His dollar figure is considerably higher than other studies.
But the idea that government workers are too lavishly compensated is now widely accepted, in Michigan and elsewhere.
Many politicians also talk as if there were far too many government workers, and have called for massive layoffs.
Yet — is all this true?
Maybe not. Remarkably, a number of studies indicate that what everybody thinks they know about worker compensation may be just wrong. Two years ago, Charles Ballard, an economics professor at Michigan State, and Nicole Funari, now with the Federal Aviation Administration, made a detailed study of the Michigan work force.
Their conclusions? The number of state employees in Michigan has fallen sharply since 2001, and their salaries and benefits haven't kept pace either — especially for the highly skilled.

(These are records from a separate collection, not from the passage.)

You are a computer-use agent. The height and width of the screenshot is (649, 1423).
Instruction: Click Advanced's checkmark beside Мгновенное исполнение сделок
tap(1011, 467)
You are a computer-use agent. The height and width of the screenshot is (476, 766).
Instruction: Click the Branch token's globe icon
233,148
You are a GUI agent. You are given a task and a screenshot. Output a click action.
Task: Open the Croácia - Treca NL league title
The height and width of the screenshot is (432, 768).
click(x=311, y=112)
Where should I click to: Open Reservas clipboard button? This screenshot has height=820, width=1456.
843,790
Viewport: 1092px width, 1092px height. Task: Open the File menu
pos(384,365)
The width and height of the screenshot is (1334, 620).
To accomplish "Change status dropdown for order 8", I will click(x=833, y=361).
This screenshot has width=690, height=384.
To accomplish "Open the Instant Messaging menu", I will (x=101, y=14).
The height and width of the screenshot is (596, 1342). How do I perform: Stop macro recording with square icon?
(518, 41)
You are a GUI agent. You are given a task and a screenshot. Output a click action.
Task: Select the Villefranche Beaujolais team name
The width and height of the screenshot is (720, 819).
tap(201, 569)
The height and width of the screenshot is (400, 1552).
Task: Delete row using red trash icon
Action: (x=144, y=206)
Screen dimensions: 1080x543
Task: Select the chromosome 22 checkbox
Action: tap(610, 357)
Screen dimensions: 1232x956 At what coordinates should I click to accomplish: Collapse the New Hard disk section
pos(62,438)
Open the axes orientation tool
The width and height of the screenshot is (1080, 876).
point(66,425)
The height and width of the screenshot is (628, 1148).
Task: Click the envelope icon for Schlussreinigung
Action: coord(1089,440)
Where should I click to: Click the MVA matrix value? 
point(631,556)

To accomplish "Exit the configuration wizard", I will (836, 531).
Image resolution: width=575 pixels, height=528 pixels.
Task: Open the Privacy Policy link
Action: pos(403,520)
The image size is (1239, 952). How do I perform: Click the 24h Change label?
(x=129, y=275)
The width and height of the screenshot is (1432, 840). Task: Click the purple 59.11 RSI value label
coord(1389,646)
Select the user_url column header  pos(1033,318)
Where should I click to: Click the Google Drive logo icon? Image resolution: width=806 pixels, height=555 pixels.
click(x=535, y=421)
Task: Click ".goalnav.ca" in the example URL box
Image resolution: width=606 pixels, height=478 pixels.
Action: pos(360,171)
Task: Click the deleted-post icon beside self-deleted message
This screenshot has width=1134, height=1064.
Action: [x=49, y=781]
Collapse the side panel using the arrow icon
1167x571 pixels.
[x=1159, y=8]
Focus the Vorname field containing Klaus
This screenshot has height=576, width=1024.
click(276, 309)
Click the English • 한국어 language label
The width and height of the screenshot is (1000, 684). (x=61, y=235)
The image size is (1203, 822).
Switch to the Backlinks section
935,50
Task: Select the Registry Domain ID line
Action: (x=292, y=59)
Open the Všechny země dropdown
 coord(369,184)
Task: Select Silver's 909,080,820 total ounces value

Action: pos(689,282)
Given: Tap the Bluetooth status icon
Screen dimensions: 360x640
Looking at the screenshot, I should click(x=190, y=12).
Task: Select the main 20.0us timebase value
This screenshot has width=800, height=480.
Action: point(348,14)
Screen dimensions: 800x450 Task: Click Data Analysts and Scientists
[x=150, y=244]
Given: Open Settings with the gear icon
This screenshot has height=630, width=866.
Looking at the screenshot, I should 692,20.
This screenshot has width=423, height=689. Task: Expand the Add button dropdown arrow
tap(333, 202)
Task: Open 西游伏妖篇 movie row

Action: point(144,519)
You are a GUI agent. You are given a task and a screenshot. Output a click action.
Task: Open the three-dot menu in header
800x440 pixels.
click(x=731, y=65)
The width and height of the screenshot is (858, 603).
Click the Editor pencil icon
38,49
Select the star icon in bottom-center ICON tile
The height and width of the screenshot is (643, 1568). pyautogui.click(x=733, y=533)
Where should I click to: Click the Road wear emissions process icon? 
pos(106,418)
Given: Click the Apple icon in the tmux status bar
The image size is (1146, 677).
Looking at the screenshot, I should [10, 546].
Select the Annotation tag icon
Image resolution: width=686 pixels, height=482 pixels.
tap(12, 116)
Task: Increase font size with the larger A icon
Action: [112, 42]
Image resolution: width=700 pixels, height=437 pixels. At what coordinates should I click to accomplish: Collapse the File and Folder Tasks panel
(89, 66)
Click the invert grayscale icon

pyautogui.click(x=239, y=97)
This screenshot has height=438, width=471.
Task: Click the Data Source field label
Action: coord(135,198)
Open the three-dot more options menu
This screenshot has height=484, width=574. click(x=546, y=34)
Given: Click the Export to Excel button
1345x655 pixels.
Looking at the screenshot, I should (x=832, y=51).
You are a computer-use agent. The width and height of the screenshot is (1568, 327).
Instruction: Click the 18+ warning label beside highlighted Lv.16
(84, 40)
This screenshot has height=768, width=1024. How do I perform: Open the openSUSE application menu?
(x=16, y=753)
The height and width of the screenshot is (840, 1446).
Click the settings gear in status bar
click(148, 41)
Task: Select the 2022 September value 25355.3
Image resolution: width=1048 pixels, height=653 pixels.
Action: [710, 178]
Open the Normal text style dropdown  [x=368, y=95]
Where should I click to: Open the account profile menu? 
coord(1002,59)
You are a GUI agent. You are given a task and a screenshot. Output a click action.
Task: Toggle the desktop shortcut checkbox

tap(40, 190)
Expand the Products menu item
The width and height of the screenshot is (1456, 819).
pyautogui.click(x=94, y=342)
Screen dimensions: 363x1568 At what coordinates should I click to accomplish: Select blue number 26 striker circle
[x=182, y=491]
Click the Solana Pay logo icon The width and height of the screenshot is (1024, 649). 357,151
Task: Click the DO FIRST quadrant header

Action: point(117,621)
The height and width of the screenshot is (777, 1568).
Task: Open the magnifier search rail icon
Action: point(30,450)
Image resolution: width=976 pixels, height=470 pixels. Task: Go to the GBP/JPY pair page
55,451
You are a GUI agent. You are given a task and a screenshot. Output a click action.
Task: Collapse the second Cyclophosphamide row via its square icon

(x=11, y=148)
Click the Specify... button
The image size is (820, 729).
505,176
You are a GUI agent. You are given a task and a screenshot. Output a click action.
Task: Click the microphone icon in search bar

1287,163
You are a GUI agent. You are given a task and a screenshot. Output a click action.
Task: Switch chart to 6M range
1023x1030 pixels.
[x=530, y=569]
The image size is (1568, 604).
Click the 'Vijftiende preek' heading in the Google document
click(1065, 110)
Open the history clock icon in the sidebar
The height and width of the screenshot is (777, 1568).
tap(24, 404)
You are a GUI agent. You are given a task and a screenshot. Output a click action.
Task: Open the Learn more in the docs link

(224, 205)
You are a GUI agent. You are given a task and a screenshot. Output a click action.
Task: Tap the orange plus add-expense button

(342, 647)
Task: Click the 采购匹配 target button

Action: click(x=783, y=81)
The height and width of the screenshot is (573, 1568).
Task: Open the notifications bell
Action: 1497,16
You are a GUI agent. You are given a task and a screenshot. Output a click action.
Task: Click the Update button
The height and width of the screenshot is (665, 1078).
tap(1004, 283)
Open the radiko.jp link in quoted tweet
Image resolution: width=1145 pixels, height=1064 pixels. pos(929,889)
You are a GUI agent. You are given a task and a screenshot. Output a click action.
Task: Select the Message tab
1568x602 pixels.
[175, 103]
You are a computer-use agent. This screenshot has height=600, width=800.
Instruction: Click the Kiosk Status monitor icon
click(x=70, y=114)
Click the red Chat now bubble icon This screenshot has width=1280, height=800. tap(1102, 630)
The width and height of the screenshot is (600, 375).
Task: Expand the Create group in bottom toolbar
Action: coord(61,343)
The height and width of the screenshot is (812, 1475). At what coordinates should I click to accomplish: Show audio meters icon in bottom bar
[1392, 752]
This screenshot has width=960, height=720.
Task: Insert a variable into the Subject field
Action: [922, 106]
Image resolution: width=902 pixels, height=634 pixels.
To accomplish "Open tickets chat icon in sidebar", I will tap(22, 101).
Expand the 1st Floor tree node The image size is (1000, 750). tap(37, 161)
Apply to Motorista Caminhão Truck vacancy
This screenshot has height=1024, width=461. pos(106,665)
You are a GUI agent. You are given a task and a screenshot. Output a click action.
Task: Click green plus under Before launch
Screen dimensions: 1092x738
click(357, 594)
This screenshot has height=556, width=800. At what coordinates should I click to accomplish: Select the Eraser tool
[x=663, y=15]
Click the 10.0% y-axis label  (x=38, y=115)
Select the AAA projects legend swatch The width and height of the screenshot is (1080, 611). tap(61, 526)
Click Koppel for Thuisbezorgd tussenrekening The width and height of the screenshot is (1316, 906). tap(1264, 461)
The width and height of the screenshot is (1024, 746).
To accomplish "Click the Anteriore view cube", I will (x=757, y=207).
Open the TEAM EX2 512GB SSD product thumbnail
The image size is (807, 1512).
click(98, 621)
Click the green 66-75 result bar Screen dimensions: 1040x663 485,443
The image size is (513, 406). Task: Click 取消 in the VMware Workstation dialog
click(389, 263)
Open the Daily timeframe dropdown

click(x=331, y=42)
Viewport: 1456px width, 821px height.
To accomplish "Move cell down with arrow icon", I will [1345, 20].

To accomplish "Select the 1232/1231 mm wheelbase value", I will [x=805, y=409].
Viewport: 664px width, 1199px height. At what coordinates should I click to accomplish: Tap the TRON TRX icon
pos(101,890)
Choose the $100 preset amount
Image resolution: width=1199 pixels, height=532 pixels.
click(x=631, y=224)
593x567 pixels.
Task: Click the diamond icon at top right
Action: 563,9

"State employees with a high-school education receive salaries that are roughly comparable with their counterparts in the private sector," they conclude. However, that changes dramatically for workers with at least a bachelor's degree.
"In terms of salaries, on average, these highly educated state employees fall substantially short of their private sector counterparts."
State workers do have benefits that are better than some private sector workers. But even these are contracting; state workers have had significant "increases in their health-insurance premiums, co-pays and deductibles."
In a shift that will save the state billions in the long run, Michigan moved in 1997 to switching new state employees from its old, highly expensive "defined benefit" pension plan to a "defined contribution plan."
What's been most dramatic, however, is the considerable drop in the sheer number of state workers.
The study found that Michigan's state employee work force peaked in 1980.
In the seven years beginning in 2001, it declined rapidly, mainly through attrition, falling by 18 percent, or 11,000 total workers.
During that same time frame, their wages barely kept pace with inflation. Michigan was not an isolated case.
Other studies by the non-partisan National Institute on Retirement Security and the Economic Policy Institute reached much the same conclusion about government workers nationally.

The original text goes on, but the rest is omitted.